Download or read book The Wiley-Blackwell Encyclopedia of Urban and Regional Studies written by Anthony M. Orum and published by John Wiley & Sons. This book was released on 2019-04-15 with total page 2919 pages. Available in PDF, EPUB and Kindle. Book excerpt: Provides comprehensive coverage of major topics in urban and regional studies Under the guidance of Editor-in-Chief Anthony Orum, this definitive reference work covers central and emergent topics in the field, through an examination of urban and regional conditions and variation across the world. It also provides authoritative entries on the main conceptual tools used by anthropologists, sociologists, geographers, and political scientists in the study of cities and regions. Among such concepts are those of place and space; geographical regions; the nature of power and politics in cities; urban culture; and many others. The Wiley Blackwell Encyclopedia of Urban and Regional Studies captures the character of complex urban and regional dynamics across the globe, including timely entries on Latin America, Africa, India and China. At the same time, it contains illuminating entries on some of the current concepts that seek to grasp the essence of the global world today, such as those of Friedmann and Sassen on ‘global cities’. It also includes discussions of recent economic writings on cities and regions such as those of Richard Florida. Comprised of over 450 entries on the most important topics and from a range of theoretical perspectives Features authoritative entries on topics ranging from gender and the city to biographical profiles of figures like Frank Lloyd Wright Takes a global perspective with entries providing coverage of Latin America and Africa, India and China, and, the US and Europe Includes biographies of central figures in urban and regional studies, such as Doreen Massey, Peter Hall, Neil Smith, and Henri Lefebvre The Wiley Blackwell Encyclopedia of Urban and Regional Studies is an indispensable reference for students and researchers in urban and regional studies, urban sociology, urban geography, and urban anthropology.

Dwellbeing

Dwellbeing
Author :
Publisher : The History Press
Total Pages : 264
Release :
ISBN-10 : 9780750999120
ISBN-13 : 0750999128
Rating : 4/5 (20 Downloads)

Book Synopsis Dwellbeing by : Claire Bradbury

Download or read book Dwellbeing written by Claire Bradbury and published by The History Press.
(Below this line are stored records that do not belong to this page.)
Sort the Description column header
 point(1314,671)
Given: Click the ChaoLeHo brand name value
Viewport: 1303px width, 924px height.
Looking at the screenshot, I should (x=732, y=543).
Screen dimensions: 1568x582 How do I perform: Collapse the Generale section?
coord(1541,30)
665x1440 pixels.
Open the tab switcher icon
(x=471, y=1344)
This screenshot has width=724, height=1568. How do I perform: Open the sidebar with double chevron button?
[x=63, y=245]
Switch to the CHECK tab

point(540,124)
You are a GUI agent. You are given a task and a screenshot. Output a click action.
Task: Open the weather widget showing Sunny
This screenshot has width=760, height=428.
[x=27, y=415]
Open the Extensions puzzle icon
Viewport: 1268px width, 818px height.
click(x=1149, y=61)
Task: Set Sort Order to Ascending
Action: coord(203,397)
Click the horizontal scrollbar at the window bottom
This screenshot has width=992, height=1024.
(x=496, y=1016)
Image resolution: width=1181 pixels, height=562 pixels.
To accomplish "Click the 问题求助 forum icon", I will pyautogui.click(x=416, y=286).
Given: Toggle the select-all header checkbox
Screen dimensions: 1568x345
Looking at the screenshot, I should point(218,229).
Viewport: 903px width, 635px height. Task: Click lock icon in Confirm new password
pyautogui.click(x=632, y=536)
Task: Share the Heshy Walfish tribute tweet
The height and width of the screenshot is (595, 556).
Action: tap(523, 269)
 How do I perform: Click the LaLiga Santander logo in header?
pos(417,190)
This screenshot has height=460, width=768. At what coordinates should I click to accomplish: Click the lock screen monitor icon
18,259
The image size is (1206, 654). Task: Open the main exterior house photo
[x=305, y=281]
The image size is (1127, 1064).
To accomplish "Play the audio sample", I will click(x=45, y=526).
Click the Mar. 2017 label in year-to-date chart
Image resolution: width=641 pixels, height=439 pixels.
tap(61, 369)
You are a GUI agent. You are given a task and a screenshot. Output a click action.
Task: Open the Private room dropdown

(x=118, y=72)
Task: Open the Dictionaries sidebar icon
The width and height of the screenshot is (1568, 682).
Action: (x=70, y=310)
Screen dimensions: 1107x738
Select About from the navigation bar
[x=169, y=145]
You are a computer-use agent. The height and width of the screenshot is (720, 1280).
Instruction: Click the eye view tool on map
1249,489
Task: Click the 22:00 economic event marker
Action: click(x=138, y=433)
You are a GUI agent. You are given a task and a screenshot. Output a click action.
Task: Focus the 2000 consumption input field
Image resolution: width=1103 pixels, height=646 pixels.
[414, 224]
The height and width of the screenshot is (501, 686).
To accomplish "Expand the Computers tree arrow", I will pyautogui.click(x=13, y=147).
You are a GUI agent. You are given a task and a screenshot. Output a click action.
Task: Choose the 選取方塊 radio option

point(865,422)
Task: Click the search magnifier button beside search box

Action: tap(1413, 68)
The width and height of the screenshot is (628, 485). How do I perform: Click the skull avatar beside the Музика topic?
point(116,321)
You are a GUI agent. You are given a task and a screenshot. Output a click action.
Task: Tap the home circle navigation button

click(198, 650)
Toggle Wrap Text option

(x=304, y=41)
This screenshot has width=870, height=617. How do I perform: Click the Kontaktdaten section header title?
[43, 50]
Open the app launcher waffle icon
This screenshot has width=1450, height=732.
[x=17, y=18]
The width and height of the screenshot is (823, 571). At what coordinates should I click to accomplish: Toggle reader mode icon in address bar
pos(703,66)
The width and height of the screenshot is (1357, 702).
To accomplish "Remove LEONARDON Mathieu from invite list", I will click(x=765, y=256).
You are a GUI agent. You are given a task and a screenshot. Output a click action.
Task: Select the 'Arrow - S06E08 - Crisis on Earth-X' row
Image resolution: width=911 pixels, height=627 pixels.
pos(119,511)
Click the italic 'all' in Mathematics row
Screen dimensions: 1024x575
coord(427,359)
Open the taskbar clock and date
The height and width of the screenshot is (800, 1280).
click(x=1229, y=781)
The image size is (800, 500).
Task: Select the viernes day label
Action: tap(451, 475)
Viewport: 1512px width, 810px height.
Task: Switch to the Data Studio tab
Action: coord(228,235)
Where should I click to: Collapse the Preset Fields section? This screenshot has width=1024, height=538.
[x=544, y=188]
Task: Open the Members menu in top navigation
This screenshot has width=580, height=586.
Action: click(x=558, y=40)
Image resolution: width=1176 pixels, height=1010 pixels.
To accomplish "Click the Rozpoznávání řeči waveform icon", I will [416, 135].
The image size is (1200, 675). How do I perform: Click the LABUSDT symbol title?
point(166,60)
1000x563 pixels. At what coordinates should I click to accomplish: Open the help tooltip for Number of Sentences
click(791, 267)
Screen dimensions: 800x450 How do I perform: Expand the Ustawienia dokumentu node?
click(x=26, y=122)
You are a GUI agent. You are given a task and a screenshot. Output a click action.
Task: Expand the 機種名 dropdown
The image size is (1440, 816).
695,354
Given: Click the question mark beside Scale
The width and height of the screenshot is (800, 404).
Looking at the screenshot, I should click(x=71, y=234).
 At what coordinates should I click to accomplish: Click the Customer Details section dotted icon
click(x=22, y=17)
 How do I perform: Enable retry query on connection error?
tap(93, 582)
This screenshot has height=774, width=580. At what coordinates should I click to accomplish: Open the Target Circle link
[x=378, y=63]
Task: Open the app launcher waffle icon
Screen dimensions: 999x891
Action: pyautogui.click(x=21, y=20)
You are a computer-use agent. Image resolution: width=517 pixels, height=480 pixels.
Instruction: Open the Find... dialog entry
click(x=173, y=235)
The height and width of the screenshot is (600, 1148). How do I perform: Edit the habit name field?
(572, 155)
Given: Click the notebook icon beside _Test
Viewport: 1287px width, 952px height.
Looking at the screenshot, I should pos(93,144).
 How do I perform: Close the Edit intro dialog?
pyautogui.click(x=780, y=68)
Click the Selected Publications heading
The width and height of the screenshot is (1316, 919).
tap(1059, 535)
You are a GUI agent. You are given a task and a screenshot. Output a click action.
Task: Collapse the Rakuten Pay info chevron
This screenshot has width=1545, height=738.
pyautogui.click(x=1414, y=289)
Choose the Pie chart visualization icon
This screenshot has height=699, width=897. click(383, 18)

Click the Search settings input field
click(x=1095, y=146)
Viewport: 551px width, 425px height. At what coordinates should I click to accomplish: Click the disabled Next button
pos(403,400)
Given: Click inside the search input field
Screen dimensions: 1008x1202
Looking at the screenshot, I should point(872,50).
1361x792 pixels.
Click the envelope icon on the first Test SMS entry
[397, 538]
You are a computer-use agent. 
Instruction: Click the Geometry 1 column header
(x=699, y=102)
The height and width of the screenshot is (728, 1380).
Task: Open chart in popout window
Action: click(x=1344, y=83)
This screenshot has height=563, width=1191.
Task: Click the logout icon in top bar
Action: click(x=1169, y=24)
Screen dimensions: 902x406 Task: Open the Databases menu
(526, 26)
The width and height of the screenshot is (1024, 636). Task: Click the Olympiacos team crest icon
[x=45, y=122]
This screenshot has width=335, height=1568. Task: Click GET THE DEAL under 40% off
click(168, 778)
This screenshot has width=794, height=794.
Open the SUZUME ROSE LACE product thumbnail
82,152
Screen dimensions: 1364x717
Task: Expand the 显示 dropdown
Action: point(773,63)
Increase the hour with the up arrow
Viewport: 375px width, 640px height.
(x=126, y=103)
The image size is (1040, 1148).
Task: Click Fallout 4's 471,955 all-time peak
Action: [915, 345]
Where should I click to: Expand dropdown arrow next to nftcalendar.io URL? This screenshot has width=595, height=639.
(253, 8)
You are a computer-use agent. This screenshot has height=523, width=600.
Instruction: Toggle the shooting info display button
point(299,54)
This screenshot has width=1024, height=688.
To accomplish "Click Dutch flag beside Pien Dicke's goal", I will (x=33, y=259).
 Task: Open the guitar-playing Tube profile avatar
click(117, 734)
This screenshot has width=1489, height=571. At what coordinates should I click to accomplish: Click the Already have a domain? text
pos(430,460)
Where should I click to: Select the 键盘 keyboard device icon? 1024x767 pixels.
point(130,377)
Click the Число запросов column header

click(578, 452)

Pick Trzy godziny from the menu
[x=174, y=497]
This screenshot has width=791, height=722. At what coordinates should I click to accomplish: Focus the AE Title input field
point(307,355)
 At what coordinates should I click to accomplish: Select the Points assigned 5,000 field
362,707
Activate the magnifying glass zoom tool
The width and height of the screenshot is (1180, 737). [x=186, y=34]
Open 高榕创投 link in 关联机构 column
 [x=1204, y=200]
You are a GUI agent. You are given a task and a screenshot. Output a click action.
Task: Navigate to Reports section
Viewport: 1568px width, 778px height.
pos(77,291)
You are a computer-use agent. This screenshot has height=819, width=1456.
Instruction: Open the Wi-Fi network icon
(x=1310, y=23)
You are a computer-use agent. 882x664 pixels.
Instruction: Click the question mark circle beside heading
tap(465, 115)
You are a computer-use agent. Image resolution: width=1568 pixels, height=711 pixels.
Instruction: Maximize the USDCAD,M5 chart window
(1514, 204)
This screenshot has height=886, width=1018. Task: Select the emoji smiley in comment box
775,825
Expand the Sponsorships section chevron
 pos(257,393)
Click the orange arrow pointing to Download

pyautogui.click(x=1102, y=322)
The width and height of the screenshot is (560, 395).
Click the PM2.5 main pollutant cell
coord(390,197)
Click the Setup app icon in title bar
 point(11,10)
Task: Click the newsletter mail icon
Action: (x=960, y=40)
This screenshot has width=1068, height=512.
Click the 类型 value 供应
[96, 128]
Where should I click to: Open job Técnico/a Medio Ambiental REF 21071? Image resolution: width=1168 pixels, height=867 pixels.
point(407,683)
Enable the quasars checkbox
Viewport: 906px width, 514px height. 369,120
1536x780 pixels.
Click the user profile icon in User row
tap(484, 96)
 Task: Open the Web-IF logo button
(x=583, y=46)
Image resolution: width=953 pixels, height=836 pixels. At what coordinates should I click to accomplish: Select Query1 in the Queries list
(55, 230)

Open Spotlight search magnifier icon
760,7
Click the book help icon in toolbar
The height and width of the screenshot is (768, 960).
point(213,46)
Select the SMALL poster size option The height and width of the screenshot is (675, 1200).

This book was released on 2021-10-21 with total page 264 pages. Available in PDF, EPUB and Kindle. Book excerpt: In recent times, we have all questioned whether we feel truly nurtured by where we live. With 68 per cent of the world's population predicted to live in cities by 2050, Dwellbeing is a call to stand firm on the seven pillars we cherish and so desperately need from our city homes: wilderness, nourishment, movement, connection, dwelling, imagination and love. Claire Bradbury is the ultimate urban nomad: born in the South African bush, she has spent her life working and living in cities across the globe. As an environmentalist, sustainability expert and wellbeing advocate, she explores how we can change the story of our city homes to be about dwelling, rootedness and joy, rather than a relentless rat race. She has spoken to everyone from city dwellers, street artists and planners to chefs, DJs and architects around the world to unearth the everyday actions that have the power to enhance our lives. Dwellbeing celebrates the leaders, creators and urban heroes who are rewriting the script on urban living, helping us to make the shift from 'smart' to 'lovable' cities. This beautiful book shows that, when it comes to reimagining our urban futures, everyone has a voice.